The quango bites back
Last year's SATs fiasco has been discussed at some length on this page before, both in terms of why it arose, as well identifying those who should take responsibility.
In fact the answer to the second question is really the answer to the first, and it applies much more broadly to the problems of modern government than just this one issue. For when no one is really responsible for anything, everything quickly goes wrong - as it has done repeatedly at the Department for Children, Schools and Families (DCSF), and did at the QCA over SATs.
Service delivery disasters - such as with SATs or this years scandalous handling of the 'Building Schools for the Future' programme - come about because Government (or more accurately Ministers) have developed a system in which they may avoid political responsibility but maintain managerial control, by out-sourcing tasks to large 'independent' quangos.

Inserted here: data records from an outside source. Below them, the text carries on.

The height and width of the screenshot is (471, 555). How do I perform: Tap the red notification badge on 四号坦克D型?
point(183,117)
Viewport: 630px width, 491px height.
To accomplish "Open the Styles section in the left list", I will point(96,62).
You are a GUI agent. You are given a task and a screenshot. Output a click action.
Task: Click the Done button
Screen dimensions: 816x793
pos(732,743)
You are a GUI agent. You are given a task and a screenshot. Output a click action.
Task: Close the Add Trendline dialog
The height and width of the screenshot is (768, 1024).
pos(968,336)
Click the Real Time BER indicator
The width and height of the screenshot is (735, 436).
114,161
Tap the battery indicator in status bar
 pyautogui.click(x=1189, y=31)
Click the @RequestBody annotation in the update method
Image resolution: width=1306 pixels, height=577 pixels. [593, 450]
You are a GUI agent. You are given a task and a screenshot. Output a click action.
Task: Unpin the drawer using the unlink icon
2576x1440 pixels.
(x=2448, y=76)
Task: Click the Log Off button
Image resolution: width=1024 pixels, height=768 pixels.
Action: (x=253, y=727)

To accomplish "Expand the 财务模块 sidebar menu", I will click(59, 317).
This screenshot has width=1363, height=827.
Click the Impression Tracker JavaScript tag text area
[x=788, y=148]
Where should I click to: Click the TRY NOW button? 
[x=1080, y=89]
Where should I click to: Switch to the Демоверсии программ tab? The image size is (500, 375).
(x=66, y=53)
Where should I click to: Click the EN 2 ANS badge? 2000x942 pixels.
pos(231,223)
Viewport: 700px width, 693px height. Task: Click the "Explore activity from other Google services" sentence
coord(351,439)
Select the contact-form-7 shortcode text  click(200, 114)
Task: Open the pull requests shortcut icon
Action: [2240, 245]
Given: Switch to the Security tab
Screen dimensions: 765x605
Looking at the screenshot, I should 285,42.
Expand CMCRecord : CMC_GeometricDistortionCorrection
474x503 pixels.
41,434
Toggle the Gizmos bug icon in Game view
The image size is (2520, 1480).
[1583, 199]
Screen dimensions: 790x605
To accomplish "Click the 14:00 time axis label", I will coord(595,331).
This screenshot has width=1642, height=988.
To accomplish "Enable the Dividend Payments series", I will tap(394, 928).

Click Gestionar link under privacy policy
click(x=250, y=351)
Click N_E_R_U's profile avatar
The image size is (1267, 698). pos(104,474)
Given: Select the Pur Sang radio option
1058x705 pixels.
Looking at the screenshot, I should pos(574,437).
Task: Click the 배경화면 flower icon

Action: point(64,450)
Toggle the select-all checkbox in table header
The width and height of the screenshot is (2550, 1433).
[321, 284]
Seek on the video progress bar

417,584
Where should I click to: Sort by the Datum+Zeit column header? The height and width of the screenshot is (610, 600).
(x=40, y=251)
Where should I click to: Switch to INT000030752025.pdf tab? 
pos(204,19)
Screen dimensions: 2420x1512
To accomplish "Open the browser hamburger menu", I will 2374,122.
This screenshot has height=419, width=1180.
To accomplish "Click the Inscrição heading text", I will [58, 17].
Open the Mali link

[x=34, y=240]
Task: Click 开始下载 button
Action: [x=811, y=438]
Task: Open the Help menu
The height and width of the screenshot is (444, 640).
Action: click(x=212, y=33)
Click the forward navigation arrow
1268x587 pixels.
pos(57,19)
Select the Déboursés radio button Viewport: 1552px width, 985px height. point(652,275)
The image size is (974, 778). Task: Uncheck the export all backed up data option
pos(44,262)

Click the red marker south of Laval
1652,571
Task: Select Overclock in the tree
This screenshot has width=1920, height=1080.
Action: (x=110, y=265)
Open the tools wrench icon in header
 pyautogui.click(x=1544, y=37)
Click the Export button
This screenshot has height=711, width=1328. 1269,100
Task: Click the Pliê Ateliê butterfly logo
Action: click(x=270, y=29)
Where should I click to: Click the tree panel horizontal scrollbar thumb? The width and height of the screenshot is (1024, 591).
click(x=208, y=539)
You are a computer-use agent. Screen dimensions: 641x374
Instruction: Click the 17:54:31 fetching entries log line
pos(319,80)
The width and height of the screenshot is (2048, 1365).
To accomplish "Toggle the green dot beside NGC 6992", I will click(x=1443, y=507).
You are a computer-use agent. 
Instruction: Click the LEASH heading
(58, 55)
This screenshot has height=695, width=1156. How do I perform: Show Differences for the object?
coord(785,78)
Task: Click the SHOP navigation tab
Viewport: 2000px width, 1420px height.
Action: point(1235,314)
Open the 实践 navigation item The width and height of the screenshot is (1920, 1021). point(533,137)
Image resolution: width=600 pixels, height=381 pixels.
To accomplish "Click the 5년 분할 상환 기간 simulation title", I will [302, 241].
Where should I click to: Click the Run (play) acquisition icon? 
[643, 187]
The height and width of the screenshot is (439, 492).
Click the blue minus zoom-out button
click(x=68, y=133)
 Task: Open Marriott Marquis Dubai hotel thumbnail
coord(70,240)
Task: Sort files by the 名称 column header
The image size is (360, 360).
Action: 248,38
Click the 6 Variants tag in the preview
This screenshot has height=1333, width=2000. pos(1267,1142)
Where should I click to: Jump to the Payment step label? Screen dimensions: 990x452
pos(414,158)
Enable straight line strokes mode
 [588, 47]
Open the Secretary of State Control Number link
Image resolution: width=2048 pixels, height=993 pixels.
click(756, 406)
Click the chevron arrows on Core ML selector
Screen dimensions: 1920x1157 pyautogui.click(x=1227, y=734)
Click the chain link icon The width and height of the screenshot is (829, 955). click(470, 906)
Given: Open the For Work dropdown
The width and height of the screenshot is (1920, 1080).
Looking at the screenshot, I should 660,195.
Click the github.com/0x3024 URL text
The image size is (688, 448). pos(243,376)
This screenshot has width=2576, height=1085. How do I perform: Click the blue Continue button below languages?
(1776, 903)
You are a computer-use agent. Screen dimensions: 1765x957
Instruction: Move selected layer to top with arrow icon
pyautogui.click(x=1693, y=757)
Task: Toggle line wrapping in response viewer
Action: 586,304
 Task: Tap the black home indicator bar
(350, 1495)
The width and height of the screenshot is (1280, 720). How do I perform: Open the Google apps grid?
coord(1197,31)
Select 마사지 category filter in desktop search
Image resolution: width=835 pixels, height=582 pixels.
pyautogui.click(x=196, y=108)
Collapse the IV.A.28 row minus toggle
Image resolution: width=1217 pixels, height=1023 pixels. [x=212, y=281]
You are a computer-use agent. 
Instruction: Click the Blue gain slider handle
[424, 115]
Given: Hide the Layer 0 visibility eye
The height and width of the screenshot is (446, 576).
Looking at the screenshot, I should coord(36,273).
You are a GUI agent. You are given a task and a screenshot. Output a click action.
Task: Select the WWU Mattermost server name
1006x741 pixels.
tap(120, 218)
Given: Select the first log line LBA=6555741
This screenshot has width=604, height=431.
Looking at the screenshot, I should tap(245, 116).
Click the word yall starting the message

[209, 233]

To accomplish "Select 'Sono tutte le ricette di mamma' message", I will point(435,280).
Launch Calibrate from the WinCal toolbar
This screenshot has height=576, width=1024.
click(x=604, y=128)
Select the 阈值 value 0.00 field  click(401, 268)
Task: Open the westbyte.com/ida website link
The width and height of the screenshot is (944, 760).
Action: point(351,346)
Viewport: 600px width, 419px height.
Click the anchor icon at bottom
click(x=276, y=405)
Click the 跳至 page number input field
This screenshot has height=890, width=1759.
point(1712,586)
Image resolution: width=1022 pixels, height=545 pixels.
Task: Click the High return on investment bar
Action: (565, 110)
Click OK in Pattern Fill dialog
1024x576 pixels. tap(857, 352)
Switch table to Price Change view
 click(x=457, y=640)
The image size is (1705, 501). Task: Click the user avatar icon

Over the past 25 years Governments' have spun a web of 'arms length bodies', agencies and independent authorities, which now carry out most of the vital (and expensive) functions of government. No doubt bodies were occasionally set up with good intentions (to improve efficiency or quality) but too often they exist primarily as a firewall for political responsibility. And as suggested above, the spread of this form of government has elicited a concurrent rise in service delivery disaster, failing the citizen and over-burdening the taxpayer. With critical decisions now taken by several different people in several different bodies, confusion reigns. Investigations into service failures (such the SATs problems) reveal this again and again. But the system subverts the idea of 'responsibility'; with no one really in charge no one can be really held responsible, particularly ministers. At most the extremely well paid head of a quango will fall (or be pushed) onto their sword, no doubt with the promise of more fantastically paid public sector work in the future if they take their handsome compensation package, shut up and disappear for a few years.
But now and then a quango will bite back. The Sunday Times reported yesterday that Sir Ken Boston - chief executive of the quango notionally in charge of examinations (the QCA) during the SATs problems last year, but who has since resigned - is to break the silence he has maintained since his departure. In a session with the Parliamentary Committee for Children, Schools and Families, Boston plans to explode the idea - maintained by Ed Balls and other minister in DCSF - that they had no knowledge that things were going so wrong with the SATs until the last minute. (Although that admission alone should warrant their resignations). Boston will tell the Committee that ministers were fully briefed on the problems, and that in fact ministers and top civil servants had been forewarned that a disaster was possible for years.
Ed Balls assiduously distanced himself from the mess at the time, dumping the blame squarely with the QCA, and ultimately Sir Ken Boston; (note a very similar pattern last month with the head of the Learning and Skills Council). As is becoming clear from the news about Mr Balls associations with Mr McBride, Mr Balls has no intention of taking responsibility for his mistakes and will no doubt go out of his way to discredit Sir Ken Boston. But Sir Ken (who to his credit resigned as soon as the full extent of the problems become clear) is clearly unhappy with fact that the system has once again shielded those ultimately responsible - Mr Balls and other Government ministers- from the criticism they deserve. For once at least, it seems a quango boss is not happy to carry the can for his recent political masters, and the public will hopefully get a first hand account of how 'government-by-quango' really works when he makes his case before the Committee.